La relation humaine est fragilisée
Force est de constater aujourd’hui, que le digital constitue une véritable mutation sociétale qui fragilise dangereusement la relation humaine.
Déjà depuis l’arrivée des smartphones, on voit les écrans personnels occuper potentiellement toute la sphère individuelle de chacun. Des silos virtuels peuvent isoler les individus d’une communauté.

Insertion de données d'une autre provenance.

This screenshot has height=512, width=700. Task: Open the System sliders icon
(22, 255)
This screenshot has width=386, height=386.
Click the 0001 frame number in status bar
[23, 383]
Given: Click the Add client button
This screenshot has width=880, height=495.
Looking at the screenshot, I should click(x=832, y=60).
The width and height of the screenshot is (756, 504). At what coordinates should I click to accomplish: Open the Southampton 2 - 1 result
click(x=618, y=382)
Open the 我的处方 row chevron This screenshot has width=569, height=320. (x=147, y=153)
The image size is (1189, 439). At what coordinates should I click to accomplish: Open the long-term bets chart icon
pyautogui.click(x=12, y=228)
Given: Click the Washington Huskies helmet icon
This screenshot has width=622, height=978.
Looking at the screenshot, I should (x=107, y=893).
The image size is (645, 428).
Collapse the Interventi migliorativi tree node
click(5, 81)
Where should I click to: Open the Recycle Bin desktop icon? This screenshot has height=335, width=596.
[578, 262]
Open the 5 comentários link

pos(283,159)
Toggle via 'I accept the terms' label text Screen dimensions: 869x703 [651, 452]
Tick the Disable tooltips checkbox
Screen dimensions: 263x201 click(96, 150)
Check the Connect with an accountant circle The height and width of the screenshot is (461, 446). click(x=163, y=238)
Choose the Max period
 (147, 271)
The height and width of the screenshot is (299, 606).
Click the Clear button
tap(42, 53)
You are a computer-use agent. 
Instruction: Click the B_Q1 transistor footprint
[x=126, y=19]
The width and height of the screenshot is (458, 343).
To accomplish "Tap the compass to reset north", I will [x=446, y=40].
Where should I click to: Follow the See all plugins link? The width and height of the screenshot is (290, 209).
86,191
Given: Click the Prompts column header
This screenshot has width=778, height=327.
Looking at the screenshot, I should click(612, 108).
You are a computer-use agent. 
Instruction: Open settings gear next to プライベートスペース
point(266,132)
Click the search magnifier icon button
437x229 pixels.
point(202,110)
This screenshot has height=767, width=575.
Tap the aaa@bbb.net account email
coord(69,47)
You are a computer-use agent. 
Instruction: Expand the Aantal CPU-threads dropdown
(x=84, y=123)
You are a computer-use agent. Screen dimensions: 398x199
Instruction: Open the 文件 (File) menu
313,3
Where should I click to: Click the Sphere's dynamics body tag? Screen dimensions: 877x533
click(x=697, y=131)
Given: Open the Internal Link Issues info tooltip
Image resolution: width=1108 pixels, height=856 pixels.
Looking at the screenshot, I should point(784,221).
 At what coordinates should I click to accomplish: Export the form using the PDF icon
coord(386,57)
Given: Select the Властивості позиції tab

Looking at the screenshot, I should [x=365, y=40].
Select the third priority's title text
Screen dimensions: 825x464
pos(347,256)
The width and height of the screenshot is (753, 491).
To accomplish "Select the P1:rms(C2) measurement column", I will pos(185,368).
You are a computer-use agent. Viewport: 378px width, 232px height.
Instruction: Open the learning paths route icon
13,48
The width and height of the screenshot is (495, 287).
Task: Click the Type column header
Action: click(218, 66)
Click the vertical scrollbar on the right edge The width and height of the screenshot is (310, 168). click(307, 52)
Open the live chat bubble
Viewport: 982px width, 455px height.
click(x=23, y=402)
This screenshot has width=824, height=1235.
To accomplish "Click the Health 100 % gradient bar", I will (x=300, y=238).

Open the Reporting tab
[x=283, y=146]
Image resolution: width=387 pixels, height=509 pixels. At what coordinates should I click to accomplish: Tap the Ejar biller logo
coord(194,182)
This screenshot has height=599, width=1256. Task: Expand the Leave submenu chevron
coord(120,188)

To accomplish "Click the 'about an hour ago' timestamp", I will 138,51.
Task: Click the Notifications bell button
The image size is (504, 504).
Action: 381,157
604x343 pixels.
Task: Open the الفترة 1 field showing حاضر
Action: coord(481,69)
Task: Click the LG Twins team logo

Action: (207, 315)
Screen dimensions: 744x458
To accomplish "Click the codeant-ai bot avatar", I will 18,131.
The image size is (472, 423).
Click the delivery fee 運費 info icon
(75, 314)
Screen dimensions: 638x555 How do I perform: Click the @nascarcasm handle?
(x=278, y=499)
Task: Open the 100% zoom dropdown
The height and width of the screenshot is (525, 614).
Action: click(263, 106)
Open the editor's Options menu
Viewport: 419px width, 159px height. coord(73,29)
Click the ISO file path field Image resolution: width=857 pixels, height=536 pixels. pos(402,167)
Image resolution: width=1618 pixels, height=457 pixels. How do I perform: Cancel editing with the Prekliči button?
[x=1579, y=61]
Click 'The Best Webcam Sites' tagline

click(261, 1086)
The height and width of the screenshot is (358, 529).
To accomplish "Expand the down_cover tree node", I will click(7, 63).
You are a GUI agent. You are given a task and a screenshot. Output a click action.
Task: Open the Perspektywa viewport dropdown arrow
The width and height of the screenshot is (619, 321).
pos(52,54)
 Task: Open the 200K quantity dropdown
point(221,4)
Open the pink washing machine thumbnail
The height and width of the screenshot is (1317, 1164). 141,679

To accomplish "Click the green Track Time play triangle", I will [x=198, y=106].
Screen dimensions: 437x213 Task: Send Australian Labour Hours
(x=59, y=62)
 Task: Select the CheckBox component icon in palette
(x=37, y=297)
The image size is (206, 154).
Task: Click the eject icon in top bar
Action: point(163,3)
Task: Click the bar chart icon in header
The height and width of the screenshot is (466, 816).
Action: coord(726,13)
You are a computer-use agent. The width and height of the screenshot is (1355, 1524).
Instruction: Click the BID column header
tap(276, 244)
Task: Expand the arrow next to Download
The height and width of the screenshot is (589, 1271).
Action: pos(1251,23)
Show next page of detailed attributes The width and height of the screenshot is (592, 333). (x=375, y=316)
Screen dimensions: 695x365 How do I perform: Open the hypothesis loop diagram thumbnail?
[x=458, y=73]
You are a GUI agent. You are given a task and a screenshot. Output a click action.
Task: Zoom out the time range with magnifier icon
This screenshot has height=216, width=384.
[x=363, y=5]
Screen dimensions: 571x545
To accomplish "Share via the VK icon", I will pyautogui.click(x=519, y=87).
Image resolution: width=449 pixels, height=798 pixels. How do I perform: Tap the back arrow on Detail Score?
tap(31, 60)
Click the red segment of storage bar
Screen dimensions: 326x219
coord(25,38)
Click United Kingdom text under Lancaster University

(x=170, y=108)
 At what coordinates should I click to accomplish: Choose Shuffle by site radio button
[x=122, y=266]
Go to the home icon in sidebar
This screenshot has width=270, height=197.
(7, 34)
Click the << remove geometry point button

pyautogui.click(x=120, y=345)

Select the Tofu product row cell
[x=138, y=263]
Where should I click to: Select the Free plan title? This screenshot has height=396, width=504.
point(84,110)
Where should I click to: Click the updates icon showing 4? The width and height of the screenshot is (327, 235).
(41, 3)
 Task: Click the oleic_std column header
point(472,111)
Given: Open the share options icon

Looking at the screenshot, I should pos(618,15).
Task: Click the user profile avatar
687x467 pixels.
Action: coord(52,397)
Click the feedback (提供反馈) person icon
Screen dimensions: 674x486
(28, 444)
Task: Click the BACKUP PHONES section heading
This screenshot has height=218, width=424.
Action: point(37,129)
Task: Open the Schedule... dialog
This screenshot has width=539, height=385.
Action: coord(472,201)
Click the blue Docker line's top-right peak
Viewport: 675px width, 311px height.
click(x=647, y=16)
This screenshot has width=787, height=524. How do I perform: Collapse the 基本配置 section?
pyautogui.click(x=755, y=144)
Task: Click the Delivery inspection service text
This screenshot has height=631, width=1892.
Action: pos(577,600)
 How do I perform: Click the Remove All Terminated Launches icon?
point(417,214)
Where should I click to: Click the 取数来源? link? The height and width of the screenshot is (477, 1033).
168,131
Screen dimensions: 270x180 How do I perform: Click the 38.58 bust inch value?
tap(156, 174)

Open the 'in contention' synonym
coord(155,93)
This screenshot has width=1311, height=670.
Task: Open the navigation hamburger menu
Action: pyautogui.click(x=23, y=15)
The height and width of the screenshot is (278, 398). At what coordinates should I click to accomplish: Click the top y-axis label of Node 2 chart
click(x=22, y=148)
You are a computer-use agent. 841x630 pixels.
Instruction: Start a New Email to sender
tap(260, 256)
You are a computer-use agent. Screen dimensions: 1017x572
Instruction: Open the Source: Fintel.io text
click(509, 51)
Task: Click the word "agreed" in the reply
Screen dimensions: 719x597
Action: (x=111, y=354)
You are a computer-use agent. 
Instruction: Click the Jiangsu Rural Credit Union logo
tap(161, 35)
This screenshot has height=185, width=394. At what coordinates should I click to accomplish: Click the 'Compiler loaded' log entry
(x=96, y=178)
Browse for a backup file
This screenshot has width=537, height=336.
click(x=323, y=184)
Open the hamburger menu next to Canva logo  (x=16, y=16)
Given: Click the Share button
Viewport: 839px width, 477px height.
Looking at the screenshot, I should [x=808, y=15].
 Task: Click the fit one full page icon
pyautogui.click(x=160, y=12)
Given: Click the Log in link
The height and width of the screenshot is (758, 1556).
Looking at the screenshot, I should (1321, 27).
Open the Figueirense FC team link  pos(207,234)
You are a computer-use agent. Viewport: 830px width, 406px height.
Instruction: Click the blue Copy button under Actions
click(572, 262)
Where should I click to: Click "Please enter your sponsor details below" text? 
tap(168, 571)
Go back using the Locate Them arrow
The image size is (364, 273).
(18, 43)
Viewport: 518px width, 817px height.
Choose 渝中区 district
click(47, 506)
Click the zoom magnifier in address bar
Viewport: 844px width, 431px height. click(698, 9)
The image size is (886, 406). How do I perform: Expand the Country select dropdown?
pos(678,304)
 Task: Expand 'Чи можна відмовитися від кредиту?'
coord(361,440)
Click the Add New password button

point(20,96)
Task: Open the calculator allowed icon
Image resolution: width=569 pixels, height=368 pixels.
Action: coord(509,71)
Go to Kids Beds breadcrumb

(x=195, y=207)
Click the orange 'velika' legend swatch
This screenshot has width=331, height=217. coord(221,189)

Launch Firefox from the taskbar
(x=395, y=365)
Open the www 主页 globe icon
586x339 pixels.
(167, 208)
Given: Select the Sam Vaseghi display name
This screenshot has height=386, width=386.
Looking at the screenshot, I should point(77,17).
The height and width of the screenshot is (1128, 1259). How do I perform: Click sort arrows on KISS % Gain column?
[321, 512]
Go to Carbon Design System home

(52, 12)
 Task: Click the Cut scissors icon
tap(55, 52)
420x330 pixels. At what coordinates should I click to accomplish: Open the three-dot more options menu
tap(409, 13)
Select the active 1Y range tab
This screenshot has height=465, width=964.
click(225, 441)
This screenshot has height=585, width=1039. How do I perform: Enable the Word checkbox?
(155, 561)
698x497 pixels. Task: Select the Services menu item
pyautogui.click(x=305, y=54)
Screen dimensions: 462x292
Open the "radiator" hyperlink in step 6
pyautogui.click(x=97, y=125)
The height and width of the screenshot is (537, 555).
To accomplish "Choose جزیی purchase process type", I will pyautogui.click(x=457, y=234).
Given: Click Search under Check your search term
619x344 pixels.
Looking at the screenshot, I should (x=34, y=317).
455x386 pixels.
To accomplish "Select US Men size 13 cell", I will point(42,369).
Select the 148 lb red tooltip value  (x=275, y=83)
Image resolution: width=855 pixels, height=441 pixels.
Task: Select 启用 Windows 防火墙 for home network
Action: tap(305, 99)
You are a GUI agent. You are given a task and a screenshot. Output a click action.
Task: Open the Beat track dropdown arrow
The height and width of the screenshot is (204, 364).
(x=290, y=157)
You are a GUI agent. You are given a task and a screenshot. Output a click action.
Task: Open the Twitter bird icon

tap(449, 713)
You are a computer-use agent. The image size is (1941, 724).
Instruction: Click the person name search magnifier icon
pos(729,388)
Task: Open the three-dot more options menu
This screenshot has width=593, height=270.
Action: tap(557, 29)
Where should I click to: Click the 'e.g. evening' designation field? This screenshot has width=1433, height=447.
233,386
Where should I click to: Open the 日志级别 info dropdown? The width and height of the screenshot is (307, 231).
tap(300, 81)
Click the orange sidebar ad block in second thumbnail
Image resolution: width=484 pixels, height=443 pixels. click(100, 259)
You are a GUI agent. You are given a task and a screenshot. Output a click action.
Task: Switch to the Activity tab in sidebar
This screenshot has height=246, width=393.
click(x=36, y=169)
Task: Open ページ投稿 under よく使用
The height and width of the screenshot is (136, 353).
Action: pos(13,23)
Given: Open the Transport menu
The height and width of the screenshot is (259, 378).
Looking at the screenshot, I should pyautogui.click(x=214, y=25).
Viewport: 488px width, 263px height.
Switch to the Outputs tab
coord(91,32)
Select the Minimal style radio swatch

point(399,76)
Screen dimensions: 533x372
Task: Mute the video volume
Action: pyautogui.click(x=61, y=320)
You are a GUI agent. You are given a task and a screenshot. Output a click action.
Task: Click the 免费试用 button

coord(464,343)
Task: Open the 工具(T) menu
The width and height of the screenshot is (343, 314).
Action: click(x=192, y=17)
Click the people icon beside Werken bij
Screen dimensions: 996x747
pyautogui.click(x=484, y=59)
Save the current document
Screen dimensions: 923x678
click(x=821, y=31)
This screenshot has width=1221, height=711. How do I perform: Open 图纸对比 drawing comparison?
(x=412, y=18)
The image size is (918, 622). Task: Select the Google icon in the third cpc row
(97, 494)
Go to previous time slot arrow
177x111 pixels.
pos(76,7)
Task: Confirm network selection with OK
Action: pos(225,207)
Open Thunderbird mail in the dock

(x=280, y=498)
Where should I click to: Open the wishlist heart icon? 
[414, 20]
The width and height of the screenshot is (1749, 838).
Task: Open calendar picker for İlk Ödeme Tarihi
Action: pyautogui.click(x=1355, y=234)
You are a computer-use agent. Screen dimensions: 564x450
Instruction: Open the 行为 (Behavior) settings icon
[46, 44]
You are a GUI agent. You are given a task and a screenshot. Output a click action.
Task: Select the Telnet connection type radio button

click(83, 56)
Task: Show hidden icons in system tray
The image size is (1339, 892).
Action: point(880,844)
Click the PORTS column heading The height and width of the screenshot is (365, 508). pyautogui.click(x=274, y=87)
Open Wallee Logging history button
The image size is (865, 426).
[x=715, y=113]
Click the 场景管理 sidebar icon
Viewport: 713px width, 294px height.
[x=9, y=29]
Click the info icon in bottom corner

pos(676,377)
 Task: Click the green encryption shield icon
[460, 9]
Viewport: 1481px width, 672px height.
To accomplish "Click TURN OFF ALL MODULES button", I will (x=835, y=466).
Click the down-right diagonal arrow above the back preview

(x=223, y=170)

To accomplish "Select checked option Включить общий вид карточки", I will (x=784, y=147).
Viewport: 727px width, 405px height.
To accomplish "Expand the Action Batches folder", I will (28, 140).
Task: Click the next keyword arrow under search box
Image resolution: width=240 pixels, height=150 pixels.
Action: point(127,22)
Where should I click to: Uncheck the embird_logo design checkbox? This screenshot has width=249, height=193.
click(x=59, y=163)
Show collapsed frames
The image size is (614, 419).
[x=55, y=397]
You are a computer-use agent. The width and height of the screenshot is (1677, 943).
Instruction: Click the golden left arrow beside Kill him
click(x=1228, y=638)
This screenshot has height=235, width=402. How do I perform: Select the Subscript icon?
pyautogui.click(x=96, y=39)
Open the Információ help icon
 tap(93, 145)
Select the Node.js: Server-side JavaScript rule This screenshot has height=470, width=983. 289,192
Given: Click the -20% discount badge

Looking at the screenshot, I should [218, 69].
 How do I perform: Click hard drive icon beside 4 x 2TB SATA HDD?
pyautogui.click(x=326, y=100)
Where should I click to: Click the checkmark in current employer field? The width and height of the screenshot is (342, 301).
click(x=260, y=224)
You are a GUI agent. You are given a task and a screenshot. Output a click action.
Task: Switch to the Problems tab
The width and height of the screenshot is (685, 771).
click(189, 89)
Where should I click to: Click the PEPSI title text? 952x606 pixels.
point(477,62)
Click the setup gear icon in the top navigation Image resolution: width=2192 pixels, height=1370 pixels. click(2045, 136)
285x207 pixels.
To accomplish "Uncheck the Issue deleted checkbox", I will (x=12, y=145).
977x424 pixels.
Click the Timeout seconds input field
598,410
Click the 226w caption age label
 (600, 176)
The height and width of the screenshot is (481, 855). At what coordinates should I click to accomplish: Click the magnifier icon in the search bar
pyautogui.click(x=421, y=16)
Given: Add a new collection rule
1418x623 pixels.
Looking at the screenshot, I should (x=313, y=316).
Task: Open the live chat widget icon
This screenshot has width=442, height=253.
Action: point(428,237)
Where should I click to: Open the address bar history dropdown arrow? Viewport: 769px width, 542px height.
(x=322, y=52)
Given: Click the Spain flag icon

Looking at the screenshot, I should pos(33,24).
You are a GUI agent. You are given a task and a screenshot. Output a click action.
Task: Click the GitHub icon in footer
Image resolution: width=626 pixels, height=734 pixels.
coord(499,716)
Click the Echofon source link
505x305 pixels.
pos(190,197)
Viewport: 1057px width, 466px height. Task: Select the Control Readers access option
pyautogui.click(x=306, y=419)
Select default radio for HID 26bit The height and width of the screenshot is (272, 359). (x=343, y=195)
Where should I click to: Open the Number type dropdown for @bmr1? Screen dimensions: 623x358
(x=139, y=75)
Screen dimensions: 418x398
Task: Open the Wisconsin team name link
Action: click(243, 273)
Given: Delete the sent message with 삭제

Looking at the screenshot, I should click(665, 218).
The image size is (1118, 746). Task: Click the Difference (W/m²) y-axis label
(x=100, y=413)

Une famille entière regroupée autour d’un repas peut voir chacun absorber dans sa bulle sans partage.
Depuis les confinements, les visioconférences professionnelles se substituent aux réunions physiques et érodent la convivialité que filtrent les écrans.
Le télétravail, chacun chez soi, semble prendre le dessus sur la vie de bureau, menaçant ainsi l’essence même des sociétés constituées par la compagnie (réunions de personnes) des collaborateurs.
Nombre de témoignages confirment en effet que trop souvent, les bureaux sont vides ou sous-occupés, malgré leurs tailles parfois amoindries par le flex office.
Le sujet principal des ressources humaines est d’attirer les talents, non seulement dans l’entreprise mais également, en plus, dans les locaux de l’entreprise.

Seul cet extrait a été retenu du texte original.